Avec juste une impression, celle de voler par l’écriture du temps au temps.
Le temps finit toujours par œuvrer sur l’instable. Il sait très bien ce qu’il a à faire, ce temps ; tantôt figeant un événement, tantôt le faisant disparaître dans un amuïssement.
Son ordre croît sur nos désordres, implacable dans sa détermination. Aucune autre échappée au temps que ces métastases sur nos vies qui viennent se fixer, en dates indélébiles, sur notre mémoire.
Le temps serait-il sujet à l’immortalité comme ces cellules qui ont oublié de mourir ?
Pourtant tout croît pour disparaître, c’est la règle ici-bas.
Passons sur ce temps qui nous afflige plus qu’il nous console.
Nourissons-le de rêves, de poésie, et de musique. Contraignons-le à en suivre les rythmes.
Immersion en la source. Au commencement était le veŕbe : eden poétique, saison enchantée, souffle printanier, aube coiffée de rose.
Les écrits et leurs cris viendront plus tard pour revêtir nos émotions.
S’ils empruntent les mêmes canaux, les mêmes îlots du cœur, chagrins et joies ne sont pas interchangeables. Ils ne font que croiser leurs différences, toiser leurs lointains.

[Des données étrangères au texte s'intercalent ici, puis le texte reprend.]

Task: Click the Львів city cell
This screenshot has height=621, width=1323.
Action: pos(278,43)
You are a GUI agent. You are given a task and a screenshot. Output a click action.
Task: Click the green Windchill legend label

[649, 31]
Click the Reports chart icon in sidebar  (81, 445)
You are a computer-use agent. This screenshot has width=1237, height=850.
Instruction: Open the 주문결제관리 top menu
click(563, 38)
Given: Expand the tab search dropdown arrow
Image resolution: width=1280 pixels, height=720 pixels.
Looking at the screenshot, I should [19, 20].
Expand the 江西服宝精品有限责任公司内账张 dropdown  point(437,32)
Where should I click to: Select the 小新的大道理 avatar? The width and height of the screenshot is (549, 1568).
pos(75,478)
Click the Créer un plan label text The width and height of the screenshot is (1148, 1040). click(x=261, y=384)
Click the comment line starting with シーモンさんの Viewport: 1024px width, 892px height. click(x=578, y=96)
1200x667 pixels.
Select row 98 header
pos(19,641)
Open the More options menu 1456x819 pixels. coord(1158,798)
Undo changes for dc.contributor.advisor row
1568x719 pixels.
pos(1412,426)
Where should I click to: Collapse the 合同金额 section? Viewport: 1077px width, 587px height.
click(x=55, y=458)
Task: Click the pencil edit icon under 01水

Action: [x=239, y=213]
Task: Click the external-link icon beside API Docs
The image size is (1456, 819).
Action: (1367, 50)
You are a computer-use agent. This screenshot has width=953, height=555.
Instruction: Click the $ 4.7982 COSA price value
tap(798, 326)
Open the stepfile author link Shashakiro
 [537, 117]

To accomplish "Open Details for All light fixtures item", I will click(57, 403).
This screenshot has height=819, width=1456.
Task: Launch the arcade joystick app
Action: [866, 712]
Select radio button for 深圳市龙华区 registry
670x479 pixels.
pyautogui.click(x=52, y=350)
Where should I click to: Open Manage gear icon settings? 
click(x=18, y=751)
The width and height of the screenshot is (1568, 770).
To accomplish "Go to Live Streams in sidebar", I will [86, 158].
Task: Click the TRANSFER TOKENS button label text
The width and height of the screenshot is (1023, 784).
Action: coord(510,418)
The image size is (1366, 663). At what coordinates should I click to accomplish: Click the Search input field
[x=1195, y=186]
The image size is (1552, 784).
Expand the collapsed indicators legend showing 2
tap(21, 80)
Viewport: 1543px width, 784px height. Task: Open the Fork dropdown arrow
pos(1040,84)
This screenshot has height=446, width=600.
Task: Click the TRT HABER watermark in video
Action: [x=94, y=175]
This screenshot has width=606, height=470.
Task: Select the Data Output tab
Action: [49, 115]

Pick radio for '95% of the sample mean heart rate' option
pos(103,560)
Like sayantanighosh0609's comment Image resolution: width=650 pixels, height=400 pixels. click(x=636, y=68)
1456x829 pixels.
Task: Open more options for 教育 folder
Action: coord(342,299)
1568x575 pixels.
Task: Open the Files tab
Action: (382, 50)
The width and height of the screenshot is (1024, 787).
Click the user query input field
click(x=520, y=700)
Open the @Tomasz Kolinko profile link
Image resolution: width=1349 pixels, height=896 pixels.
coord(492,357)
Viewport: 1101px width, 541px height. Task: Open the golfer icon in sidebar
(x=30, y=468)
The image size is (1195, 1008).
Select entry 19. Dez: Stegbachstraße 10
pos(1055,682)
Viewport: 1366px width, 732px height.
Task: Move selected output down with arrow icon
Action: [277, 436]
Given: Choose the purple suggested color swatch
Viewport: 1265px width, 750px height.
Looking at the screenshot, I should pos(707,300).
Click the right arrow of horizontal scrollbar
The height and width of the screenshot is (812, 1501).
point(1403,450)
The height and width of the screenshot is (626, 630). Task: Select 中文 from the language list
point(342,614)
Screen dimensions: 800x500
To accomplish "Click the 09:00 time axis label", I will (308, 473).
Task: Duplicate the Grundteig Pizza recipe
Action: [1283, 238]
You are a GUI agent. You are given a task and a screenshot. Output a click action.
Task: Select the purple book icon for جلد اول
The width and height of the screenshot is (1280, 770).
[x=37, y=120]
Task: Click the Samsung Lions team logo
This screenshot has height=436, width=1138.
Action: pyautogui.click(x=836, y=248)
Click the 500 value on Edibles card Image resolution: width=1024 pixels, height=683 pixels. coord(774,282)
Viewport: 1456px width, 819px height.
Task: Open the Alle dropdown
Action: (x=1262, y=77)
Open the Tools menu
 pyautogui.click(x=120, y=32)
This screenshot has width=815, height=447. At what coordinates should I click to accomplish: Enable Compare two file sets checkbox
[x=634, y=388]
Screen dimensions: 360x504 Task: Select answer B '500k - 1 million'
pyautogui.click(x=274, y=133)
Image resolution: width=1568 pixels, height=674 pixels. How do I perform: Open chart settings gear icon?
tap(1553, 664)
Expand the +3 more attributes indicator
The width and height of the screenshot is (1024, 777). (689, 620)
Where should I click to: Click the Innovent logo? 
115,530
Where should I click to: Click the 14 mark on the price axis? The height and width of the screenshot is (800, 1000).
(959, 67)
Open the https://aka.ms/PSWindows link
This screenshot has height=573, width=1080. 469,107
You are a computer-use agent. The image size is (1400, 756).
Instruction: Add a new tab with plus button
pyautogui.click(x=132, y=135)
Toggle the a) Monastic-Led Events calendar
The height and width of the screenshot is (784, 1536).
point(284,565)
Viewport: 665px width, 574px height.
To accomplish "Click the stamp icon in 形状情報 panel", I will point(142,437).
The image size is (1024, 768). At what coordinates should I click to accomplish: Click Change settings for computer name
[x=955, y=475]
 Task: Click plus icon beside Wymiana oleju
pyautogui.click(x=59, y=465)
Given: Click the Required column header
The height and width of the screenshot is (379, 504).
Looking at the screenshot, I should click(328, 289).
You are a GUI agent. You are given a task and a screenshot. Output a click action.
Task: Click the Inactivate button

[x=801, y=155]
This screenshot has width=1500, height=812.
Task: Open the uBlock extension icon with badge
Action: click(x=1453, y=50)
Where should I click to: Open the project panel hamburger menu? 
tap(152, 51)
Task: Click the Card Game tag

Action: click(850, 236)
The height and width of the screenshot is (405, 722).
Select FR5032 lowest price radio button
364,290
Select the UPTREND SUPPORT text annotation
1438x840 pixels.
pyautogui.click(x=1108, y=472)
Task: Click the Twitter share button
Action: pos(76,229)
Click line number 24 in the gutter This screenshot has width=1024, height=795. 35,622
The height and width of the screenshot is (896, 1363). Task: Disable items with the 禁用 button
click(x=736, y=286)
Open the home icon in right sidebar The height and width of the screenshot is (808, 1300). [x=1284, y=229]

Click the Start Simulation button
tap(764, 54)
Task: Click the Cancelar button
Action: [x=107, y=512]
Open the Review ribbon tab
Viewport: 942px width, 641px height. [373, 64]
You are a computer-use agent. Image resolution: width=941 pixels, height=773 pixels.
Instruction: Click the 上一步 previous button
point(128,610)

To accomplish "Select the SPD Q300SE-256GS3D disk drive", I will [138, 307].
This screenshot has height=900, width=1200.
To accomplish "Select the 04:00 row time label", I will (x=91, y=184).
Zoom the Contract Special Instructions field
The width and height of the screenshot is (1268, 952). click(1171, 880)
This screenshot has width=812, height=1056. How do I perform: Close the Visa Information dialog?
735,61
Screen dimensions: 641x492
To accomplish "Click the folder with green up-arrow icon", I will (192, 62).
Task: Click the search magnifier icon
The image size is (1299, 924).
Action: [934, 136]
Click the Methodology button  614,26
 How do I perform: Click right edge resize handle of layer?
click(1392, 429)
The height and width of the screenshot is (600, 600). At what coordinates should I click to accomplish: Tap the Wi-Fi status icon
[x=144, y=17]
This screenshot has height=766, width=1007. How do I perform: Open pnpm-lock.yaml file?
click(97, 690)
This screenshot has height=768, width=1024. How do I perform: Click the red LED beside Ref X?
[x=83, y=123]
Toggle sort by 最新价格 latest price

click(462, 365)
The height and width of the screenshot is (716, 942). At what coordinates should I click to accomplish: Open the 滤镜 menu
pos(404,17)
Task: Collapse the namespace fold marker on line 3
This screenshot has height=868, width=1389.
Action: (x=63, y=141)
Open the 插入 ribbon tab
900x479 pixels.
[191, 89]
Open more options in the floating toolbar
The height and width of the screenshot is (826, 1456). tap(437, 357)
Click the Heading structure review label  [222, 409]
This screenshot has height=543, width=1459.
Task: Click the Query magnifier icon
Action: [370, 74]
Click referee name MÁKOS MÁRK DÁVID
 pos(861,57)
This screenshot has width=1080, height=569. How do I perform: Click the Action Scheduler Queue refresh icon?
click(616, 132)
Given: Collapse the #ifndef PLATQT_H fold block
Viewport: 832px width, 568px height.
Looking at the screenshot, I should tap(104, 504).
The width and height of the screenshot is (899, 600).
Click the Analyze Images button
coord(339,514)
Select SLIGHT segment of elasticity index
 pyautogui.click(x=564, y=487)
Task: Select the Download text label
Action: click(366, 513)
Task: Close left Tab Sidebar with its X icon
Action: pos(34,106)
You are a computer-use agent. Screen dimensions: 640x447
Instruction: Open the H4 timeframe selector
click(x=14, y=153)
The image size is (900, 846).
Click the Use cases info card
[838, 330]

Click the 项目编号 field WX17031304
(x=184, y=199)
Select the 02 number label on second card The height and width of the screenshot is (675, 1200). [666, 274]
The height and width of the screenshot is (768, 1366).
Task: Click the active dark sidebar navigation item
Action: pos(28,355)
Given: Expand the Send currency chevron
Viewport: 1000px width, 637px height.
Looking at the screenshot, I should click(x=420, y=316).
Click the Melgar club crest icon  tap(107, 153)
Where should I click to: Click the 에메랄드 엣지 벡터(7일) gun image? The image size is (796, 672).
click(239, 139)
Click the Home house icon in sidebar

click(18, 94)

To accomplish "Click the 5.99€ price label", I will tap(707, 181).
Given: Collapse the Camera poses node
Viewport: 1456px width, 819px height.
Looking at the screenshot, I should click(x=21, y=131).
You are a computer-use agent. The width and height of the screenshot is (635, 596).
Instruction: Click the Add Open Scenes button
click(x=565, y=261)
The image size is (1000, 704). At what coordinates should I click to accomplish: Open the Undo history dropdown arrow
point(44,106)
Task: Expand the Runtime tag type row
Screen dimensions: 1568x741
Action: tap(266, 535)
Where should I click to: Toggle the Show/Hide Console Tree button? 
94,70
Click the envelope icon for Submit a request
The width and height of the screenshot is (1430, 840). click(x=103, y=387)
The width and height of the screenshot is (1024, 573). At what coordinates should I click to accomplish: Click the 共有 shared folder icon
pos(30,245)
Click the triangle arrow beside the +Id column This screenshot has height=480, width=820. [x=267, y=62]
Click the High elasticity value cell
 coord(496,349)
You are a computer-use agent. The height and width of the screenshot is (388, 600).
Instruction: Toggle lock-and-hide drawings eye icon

Il faut imaginer un tableau aux couleurs des événements heureux et malheureux que la vie nous réserve.
Très vite la toile vierge des débuts se teinte, se marque aux couleurs du temps. Du pastel de l’enfance aux flamboyants rouge-orangé des jours heureux jusqu’au sépia nostalgique des jours plus sombres, tous s’avoisinent sans se fondre.
« Les lettres arrivent toujours à leur destinataire, même quand on ne les envoie pas, ou que leur destinataire n’est plus. »
Christian Bobin
Tant et tant de messages, lettres, mots griffonnés, durant toutes ces années. Quand le destinataire n’est plus, il n’y a qu’une seule adresse, cachée dans un coin de bleu, là où dansent les vagues et s’écartent les nuages pour rejoindre l’infini. Ces mots finissent en phrases, parfois en missives, mais toujours bien à l’abri dans leur armure de papier. Ils dorment ainsi, couchés, le plus souvent sur des cahiers numérotés par année, puis empilés dans un coin de chambre.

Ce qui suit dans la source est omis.